I have both my parents had dementia, both got to the point where it was hard to tell if they really recognised me or their other children, one eventually got to the point of not recognising any of their children. It was very painful not to be able to connect the way we used to when I visited, not knowing whether my visits were of any benefit but still feeling that I must visit, that I cannot betray that emotional bond.

My father has dementia. His partner has refused to let my siblings and I do anything to help make his life more comfortable in his own home. No consideration for his condition or the level of care that he needs. We have been cut off from him. We have no way of reaching him. She won’t allow adjustments in the house or a screen led communication through the television. He is completely isolated and sees no one apart from her. He asked my sister & I to do everything to help him stay in his home and yet his partner denies him this.

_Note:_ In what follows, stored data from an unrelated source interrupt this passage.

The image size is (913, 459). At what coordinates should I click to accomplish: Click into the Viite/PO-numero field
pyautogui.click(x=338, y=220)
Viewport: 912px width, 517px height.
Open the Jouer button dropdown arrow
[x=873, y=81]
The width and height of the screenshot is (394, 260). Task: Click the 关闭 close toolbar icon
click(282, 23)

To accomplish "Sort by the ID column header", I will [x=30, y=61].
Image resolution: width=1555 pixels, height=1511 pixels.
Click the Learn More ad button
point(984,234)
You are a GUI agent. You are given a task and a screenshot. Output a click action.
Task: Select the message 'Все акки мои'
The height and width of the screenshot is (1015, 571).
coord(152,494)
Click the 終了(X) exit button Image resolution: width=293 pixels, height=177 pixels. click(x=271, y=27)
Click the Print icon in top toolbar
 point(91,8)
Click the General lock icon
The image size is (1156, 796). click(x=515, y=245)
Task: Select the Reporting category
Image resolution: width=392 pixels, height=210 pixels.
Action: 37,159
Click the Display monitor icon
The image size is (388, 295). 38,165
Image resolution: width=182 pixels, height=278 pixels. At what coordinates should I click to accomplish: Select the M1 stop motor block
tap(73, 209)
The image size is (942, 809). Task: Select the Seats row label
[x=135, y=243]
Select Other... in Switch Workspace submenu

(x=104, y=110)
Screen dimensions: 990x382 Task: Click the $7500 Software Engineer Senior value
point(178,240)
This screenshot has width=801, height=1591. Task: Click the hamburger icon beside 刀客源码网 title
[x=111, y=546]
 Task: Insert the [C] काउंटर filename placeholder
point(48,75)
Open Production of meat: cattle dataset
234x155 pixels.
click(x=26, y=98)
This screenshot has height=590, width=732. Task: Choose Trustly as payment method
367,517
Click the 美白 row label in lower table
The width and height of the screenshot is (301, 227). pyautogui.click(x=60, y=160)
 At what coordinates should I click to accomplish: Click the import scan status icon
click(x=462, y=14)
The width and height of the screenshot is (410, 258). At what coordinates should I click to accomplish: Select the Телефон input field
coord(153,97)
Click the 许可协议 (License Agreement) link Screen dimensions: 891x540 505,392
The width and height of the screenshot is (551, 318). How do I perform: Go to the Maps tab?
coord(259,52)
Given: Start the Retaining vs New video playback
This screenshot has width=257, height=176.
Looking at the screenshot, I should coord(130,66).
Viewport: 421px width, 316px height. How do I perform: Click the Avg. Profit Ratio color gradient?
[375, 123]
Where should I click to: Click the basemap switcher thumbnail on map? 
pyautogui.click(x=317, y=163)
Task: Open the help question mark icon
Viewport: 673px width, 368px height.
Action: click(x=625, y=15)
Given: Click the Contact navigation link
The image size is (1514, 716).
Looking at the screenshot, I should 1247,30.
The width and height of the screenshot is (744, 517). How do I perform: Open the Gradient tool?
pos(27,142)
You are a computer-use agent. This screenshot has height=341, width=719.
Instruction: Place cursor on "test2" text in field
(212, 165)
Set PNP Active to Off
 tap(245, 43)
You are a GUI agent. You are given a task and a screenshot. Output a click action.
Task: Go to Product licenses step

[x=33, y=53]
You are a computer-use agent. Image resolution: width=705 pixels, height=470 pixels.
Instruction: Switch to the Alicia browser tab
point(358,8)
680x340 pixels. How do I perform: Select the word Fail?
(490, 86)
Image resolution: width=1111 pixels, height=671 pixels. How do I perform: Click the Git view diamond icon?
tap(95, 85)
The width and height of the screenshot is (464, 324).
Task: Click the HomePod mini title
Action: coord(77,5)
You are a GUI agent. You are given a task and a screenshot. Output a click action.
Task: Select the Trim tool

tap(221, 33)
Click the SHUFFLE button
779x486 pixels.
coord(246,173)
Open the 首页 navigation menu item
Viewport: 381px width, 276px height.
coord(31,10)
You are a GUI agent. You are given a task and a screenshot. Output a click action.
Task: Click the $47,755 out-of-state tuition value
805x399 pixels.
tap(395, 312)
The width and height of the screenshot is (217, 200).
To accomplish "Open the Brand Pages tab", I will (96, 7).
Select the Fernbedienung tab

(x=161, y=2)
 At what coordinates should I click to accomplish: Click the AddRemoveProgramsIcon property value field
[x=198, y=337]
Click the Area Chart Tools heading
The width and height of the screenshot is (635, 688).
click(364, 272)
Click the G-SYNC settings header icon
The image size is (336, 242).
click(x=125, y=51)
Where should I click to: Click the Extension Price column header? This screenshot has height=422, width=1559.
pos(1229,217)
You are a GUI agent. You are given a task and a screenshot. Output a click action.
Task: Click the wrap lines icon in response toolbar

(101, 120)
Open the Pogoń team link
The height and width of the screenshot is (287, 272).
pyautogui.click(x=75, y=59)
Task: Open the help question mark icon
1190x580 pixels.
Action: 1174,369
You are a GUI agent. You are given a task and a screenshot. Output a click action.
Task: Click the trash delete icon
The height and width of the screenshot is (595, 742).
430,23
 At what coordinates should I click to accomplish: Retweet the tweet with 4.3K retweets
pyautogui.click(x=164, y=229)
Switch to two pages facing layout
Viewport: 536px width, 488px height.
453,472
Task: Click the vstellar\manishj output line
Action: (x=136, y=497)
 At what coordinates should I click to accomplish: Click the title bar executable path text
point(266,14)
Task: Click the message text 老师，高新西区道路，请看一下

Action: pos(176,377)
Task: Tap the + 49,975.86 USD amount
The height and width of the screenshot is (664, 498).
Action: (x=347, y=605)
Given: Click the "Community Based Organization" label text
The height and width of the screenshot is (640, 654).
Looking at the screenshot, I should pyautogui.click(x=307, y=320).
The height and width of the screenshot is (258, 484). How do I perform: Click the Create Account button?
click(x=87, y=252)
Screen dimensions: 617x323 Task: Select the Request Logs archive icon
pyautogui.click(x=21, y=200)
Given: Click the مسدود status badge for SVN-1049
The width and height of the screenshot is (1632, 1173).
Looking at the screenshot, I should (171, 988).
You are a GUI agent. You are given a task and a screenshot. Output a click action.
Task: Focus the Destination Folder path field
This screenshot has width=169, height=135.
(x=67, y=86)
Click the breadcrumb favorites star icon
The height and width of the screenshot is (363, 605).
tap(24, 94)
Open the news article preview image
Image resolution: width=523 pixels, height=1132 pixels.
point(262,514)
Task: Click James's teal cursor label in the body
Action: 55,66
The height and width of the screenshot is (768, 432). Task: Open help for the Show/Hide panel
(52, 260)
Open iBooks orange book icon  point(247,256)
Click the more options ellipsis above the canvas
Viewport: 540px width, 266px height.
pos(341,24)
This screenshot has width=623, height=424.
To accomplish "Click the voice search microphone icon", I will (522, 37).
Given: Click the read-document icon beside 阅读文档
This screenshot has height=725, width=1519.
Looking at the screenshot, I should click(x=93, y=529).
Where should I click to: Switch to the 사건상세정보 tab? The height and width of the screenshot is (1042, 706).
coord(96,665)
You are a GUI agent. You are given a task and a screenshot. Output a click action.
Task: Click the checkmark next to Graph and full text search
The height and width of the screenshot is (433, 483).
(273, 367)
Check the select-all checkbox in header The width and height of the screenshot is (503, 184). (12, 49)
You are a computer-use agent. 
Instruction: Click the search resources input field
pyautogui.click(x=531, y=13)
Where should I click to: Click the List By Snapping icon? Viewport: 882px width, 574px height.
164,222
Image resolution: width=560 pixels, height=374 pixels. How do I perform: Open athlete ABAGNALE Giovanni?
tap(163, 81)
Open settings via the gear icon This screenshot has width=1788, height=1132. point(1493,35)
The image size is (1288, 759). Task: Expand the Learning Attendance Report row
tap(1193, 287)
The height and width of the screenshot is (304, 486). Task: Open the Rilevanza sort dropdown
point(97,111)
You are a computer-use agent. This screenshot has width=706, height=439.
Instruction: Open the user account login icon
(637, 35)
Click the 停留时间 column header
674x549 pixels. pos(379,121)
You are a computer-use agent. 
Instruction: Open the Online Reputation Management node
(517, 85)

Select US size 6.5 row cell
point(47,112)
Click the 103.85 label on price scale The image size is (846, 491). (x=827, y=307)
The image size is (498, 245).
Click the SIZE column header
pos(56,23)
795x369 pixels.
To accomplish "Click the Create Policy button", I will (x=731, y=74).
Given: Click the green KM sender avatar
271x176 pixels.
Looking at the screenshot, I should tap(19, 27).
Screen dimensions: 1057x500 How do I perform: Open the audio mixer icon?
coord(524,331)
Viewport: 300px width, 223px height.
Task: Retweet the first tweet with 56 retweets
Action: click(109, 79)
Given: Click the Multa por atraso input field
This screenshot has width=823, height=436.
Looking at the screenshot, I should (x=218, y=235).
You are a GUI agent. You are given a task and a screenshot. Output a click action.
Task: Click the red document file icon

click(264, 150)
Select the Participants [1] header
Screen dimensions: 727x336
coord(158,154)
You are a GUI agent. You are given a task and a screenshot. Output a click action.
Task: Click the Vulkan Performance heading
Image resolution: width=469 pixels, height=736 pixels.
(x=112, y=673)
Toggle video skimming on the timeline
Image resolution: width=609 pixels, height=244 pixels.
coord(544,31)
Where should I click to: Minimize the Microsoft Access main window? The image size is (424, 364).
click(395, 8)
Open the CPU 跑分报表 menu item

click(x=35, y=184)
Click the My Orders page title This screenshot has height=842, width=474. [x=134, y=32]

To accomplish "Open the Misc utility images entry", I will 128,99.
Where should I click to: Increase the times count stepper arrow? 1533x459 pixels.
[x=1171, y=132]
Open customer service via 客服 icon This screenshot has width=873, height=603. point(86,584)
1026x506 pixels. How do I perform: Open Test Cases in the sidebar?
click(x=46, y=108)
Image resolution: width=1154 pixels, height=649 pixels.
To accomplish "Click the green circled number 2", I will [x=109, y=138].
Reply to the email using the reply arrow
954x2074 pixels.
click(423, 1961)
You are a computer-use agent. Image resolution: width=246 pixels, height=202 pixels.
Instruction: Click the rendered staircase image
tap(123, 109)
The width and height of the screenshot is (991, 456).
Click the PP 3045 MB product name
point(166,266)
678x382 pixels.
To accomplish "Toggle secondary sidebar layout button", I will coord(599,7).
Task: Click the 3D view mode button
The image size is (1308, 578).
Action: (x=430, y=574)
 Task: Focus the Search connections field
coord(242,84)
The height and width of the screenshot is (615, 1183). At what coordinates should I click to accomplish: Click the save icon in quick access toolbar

My wife, Jenny, was diagnosed with mixed dementia 4 years ago. She was an exNHS Practice Manager. There was steady deterioration in memory and comprehension over the next three years. She lost the ability to read or write, only recognising me sometimes. Helping her wash and dress was a problem. Incontinence became double incontinence in the bed, all over the house or if we went out. For night visits to the loo an alarm on the bed gave me warning, but if she got there first she would not remember to take down her nightclothes. She hated using safety devices and fell several times.
A morning carer helped get her washed and dressed, but she would not always co-operate. Equally she might push me away if I tried to give her a kiss or cuddle, not remembering who I was. Sometimes, when I was working on the computer upstairs, if I had not locked the back door she would wander down the road looking for me. Eventually she went into a first-class care home, she often became terribly upset when I had to leave her, and I also became distressed remembering our 61 years of married life. She passed away in July 2024, aged 83. I am aged 87 and we were always very close.
Another worry is the sheer cost of care, in our case c£8,000 per month. In the eyes of the NHS Jenny was not ill requiring medical treatment and therefore did not qualify for financial help. It causes great worry and distress to others. Would the approach be different if an affordable treatment was found and, perhaps, needed monitoring? As it is, the worry of a seriously ill wife and trying to work out how to pay for her care is enough to break both of us.